The quality of preservation seen in fossils hailing from Mazon Creek varies significantly even among specimens of the same taxon; this variation has been interpreted as being a consequence of the ancient Mazon marine basin's depositional environment. It is likely that recently deceased organisms were buried at varying rates, primarily controlled by the distance to the ancient coastline, which would have affected the sedimentary input. Other factors influencing the quality of the preservation would have been the freshwater input, bioturbation and the amount of iron in the sediment, which all would have an impact on the rate of entombment by the siderite which acts as a geological stabiliser for the carcass. Soft tissues are commonly preserved in Mazon Creek, but the poor preservation of key anatomical soft tissue characters such as the arm crown or eyespots in PE51727 suggests that the carcass may have undergone a significant amount of decay before becoming fossilised. Exactly how long is difficult to ascertain, but based on observations conducted on decaying carcasses of extant Nautilus and coleoids, and assuming that no scavengers caused the carcass to disarticulate, it could have taken between a few days up to a couple of weeks for the carcass to be buried.

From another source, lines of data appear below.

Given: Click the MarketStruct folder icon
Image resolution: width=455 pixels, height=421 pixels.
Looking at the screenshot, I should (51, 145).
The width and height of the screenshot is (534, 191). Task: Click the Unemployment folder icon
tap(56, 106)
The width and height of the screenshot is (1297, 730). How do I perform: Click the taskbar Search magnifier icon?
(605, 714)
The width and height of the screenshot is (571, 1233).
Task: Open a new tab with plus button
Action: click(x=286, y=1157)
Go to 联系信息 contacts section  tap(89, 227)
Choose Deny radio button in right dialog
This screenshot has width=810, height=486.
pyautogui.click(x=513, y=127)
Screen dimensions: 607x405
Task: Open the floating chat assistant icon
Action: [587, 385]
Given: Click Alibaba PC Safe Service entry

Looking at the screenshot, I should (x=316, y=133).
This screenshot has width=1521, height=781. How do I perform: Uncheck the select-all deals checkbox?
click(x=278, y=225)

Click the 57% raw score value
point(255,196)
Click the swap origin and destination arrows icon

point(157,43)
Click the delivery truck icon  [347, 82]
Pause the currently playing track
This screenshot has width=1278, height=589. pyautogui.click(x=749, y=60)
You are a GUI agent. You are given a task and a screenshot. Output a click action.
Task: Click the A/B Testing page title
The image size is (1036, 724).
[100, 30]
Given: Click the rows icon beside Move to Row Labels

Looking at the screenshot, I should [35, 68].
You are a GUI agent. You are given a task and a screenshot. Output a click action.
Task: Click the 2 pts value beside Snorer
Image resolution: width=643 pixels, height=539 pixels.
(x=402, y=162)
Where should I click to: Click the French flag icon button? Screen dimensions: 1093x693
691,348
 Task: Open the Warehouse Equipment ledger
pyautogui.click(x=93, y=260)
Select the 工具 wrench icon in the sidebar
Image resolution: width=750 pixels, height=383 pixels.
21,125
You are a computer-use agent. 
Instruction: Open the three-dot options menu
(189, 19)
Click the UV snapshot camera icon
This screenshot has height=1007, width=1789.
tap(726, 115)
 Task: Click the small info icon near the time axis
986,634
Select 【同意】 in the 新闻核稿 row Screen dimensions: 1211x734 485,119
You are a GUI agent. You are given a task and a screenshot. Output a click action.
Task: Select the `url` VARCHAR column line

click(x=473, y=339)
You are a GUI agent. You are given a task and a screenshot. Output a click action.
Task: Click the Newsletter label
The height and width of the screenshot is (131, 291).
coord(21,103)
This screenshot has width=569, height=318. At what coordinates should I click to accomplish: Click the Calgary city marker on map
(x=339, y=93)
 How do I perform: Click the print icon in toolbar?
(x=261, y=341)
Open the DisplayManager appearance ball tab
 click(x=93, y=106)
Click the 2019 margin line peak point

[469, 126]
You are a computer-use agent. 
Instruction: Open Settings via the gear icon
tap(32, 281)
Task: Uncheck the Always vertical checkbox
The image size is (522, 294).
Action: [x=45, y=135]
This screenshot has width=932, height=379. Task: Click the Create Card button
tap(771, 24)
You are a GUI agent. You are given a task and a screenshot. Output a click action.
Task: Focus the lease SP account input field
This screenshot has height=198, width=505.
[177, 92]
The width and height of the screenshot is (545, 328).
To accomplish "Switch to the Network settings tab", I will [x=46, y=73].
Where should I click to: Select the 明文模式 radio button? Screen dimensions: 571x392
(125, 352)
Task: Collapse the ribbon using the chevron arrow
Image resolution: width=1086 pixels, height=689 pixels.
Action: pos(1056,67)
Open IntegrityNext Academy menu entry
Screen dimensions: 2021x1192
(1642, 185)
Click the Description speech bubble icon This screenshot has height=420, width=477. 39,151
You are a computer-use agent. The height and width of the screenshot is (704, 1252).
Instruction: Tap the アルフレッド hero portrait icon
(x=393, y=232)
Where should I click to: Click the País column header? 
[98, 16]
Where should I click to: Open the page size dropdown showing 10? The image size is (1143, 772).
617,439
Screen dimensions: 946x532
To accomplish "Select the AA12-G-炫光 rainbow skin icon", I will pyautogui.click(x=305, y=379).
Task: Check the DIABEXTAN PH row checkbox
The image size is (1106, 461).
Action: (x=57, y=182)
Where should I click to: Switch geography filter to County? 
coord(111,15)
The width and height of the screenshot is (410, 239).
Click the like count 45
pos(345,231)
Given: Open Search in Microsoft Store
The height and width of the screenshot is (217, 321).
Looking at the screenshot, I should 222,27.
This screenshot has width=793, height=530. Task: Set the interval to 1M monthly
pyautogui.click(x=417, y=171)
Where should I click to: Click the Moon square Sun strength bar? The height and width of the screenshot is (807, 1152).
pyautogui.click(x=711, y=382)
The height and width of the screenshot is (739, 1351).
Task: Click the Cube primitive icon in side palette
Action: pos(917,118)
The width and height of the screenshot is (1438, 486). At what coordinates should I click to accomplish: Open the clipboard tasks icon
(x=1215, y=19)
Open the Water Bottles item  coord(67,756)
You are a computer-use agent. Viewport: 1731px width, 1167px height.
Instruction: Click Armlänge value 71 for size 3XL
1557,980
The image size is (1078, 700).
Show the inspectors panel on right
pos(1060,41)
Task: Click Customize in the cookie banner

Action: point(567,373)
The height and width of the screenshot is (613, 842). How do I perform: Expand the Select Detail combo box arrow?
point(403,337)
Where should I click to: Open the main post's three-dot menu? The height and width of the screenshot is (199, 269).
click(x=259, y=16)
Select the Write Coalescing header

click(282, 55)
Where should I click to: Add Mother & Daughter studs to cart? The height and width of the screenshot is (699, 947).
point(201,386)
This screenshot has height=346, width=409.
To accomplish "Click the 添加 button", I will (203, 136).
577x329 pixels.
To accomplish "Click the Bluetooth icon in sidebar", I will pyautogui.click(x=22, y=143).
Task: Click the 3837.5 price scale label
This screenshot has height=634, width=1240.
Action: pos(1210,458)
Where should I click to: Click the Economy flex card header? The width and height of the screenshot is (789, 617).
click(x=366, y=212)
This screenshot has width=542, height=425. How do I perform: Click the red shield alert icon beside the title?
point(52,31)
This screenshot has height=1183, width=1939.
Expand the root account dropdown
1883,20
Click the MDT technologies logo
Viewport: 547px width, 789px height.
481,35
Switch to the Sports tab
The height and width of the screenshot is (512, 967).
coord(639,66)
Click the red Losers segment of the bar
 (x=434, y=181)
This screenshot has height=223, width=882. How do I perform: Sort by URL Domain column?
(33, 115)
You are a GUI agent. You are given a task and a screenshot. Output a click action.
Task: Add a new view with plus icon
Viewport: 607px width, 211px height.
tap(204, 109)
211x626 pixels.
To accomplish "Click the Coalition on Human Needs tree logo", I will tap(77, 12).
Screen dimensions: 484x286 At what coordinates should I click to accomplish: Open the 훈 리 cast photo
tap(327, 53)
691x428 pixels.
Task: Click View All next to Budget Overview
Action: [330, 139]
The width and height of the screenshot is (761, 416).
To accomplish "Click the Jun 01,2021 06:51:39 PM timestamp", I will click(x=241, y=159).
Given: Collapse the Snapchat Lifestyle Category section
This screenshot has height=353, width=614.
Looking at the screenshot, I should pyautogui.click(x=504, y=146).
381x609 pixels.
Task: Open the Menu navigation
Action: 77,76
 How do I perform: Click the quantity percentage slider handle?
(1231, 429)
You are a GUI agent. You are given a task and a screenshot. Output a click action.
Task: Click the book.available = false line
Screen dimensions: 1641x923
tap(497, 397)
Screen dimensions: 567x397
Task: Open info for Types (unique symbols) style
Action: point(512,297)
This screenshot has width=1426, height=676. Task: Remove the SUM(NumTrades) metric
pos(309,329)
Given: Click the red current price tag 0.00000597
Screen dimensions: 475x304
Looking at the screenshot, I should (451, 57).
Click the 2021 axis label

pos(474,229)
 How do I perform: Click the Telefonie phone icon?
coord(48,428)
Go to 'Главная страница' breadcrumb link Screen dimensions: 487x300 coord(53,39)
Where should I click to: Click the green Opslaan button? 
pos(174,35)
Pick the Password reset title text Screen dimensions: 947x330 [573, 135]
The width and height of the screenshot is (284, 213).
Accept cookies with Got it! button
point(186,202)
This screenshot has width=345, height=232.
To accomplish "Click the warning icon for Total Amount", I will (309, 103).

All specimens of Paleocadmus are preserved without shell itself or its imprint. Usually, the absence of soft tissues in nautiloid fossils or those of other shell-bearing cephalopods such as ammonoids is interpreted as being the result of floating after death. This means that the gas-filled chambered shell would float during decay, leaving the soft tissue to disarticulate. Once the shell has sunk to the bottom, all the soft tissue would've already disarticulated. However, this has been deemed unlikely for the specimens of Paleocadmus since the body outlines are relatively consistent. Investigation of modern Nautilus carcasses, however, has shown that under the right conditions, shells associated with the body can sink as long as the decay of the mantle and musculature allows the shell to become waterlogged. A waterlogged shell would explain the presence of the fossilised in situ jaws and stomach contents. The absence of the shell in Paleocadmus, however, suggests that it is possible that the entire soft tissue anatomy of shelled cephalopods could detach from the shell during decay; it is merely an open question whether or not this happened in the water column or on the seafloor. It is considered unlikely that the shell and soft tissue of PE51727 were buried together.

The preservation of soft tissue in nautiloids is highly unusual: fossil cephalopods are usually preserved via the replacement of soft tissue with authigenic minerals such as apatite. This process, however, requires specific conditions to lead to the mineralisation of the fossil. Experimental studies on decaying carcasses have shown that they are usually capable of generating the necessary geochemical gradients to trigger the process of mineralisation, but this process is difficult for cephalopods, many of which use an ammonium-based buoyancy system. The ammonium reduces the intensity of the geochemical gradients induced by decay, hampering preservation: the almost complete absence of nautiloid and ammonoid soft tissue in the fossil record has been linked to their potentially high levels of ammonia in their bodily tissues. The Mazon Creek Lagerstätte, however, does not preserve soft tissue through their replacement by authigenic minerals, but instead by the entombment of the carcass by iron carbonate (siderite), which may potentially mitigate ammonia-related pH buffering caused by the decay of nautiloids. This indicates that the Mazon Creek Lagerstätte is unusually suited to preserving the soft tissue of cephalopods.